Inflation is the world’s major menace, and it hasn’t gone away, just been asleep for a few years. Global inflation is back, and this will be the theme for some years, perhaps into the end of 2010, as central banks grapple with resurging inflationary pressures.
The problem is, they are not tackling inflation the way they should be.
There are two schools of thought on what a central banks job should actually be in setting monetary policy.
One is that central banks should go for growth (and other more nebulous targets) and try to kick start the collapsing growth in their economies by lowering interest rates.
This ignores the reality that Japan has had low to zero interest rates for 10 years, and sadly, no resulting growth.
Equally it ignores the fact that New Zealand has had the highest interest rates in the western world for a number of years and has had reasonable growth, only slowing this year as global growth tumbled on the back of the credit crisis.
So it is plain that the level of interest rates is not necessarily a driver of the level of growth in an economy. Growth is a function of many elements; the relative level of interest rates does not solely drive it.
Consumer confidence, wage rates, tax rates, government policies, property values, exchange rates, the level of productivity, these and many other factors all contribute to drive growth pressures. Central banks who ignore inflation and change interest rates to target growth do so at their peril.
Recent examples are the US, New Zealand and maybe, Australia.
The second school of thought, and my preference, is that central banks should solely focus on inflation and nothing else. The level of interest rates is set to control inflationary pressures, be they primary as in oil and food shocks, or secondary in transport cost increases and plastic prices increases, to name but a couple of obvious ones. In my view, the job of a central bank is to control inflation, even, if necessary, through a recession. (By the way, a recession does NOT necessarily mean no inflation).
Example: The European Central Bank: probably the best CB in the world.
The US has the excuse in being willful on inflation because of the sub prime disaster and their property meltdown, flowing into the credit crisis. The reality remains that banks lent money to people who could not repay it, over properties that were vastly over priced.

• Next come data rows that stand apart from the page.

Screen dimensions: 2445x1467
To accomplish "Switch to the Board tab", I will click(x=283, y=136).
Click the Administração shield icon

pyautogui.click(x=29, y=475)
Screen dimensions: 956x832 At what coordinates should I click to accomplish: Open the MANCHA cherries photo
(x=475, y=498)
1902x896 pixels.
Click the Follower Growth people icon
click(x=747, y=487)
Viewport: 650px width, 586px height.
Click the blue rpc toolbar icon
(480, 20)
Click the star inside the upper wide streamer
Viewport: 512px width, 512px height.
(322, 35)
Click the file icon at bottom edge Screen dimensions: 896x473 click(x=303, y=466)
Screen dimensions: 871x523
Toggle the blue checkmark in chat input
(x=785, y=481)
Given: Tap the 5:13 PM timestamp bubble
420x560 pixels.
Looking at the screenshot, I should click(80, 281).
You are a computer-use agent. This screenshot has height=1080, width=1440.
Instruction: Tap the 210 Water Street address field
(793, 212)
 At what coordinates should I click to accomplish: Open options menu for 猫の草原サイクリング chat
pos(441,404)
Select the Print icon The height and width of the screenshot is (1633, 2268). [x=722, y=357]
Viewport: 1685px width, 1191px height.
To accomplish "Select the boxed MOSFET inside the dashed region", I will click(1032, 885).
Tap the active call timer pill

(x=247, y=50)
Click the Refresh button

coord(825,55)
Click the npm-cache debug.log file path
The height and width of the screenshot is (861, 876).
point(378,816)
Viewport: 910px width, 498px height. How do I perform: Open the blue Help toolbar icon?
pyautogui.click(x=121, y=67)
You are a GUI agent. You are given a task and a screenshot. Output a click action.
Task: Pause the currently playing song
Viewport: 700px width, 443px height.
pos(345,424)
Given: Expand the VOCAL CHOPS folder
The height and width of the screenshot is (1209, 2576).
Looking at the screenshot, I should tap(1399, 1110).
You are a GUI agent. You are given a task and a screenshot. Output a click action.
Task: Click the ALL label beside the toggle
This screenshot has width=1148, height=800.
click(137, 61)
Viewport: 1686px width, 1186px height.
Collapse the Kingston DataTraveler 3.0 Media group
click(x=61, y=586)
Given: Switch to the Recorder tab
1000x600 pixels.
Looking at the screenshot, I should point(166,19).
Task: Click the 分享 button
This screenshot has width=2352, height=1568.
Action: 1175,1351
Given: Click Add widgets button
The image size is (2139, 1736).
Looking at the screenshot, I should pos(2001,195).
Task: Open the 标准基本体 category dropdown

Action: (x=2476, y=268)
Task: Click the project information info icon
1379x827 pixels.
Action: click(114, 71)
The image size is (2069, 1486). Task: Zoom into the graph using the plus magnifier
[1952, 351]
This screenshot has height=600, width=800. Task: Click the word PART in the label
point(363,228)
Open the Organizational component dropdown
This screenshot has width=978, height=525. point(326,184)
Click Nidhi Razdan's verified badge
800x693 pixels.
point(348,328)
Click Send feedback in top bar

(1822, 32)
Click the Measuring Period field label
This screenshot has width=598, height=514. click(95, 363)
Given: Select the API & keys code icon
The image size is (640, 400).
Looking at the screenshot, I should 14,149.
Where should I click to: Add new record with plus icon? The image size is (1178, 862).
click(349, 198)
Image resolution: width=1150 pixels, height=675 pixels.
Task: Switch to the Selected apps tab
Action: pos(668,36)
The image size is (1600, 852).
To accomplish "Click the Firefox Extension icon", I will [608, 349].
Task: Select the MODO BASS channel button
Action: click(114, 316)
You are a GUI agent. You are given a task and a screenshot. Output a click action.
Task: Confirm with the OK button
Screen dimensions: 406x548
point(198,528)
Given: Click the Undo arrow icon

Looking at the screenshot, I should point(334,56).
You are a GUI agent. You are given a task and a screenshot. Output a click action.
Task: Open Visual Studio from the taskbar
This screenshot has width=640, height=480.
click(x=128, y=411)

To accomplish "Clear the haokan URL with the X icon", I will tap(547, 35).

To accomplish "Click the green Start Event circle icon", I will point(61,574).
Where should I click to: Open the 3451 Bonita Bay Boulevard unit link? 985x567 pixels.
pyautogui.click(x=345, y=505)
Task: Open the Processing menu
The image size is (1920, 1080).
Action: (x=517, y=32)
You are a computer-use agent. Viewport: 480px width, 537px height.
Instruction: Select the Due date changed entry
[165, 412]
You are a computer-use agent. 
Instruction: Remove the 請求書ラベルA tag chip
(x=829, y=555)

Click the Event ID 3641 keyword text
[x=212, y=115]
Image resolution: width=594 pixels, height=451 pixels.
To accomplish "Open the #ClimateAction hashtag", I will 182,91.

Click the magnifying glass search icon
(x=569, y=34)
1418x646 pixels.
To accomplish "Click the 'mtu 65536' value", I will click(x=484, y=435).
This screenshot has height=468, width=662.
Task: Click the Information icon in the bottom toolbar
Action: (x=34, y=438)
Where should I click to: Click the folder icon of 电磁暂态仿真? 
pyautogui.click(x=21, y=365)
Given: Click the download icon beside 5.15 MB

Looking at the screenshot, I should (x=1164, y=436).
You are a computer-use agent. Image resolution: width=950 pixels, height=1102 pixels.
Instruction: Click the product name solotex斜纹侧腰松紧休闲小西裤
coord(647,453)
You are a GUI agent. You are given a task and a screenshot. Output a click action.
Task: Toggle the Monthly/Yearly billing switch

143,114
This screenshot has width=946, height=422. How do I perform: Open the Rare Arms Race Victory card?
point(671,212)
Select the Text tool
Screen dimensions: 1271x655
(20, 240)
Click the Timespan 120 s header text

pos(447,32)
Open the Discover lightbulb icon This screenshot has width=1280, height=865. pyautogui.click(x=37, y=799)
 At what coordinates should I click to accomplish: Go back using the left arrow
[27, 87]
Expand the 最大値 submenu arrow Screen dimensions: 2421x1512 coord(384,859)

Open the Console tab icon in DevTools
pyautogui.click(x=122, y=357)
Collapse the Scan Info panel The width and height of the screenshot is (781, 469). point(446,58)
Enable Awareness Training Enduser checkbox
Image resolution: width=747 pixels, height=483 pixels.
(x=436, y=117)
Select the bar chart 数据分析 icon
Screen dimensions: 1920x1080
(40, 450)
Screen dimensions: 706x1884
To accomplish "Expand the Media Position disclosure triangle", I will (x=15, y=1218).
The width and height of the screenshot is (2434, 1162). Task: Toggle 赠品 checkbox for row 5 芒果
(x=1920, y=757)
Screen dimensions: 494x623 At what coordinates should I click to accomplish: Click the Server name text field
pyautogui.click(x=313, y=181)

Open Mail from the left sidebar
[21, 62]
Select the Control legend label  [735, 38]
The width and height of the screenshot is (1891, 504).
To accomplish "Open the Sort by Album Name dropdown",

It is not the role of a central bank to bail out bad lending decisions. With US inflation at close to 6% and US interest rates at 2%, they have negative real interest rates. This is madness. The price is higher inflation, with recent US data being the highest in 17 years and set to go higher yet.
Here in New Zealand, The Reserve Bank of New Zealand has no such excuse, and lowering interest rates when they are forecasting higher inflation is worse than madness, it is simply not doing their job.
Governor Alan Bollard is gambling that the slow down in the economy will compensate for the higher (one off) prices feeding through from (principally) higher food and oil prices. He is right to look through these one off impacts.
But he is wrong that secondary inflation pressures will not result. Every company I have spoken to is seeing price increases across the board. Bollard thinks they will not be passed on because of the pressures of falling sales.
I have news and its all bad for the Reserve Bank. Companies would rather sell less at a profit than more at a loss. Everyone is putting up prices to recover margin, and what is worse, people expect prices to go up, so inflationary expectations are rising quickly.
The very thing he is there to defend against is happening, inflationary expectations are rising, and once that rabbit is out of the hat, there is no catching it again without a huge amount of pain.
No growth and high inflation is the fear of any government but sadly, that is where we are headed again.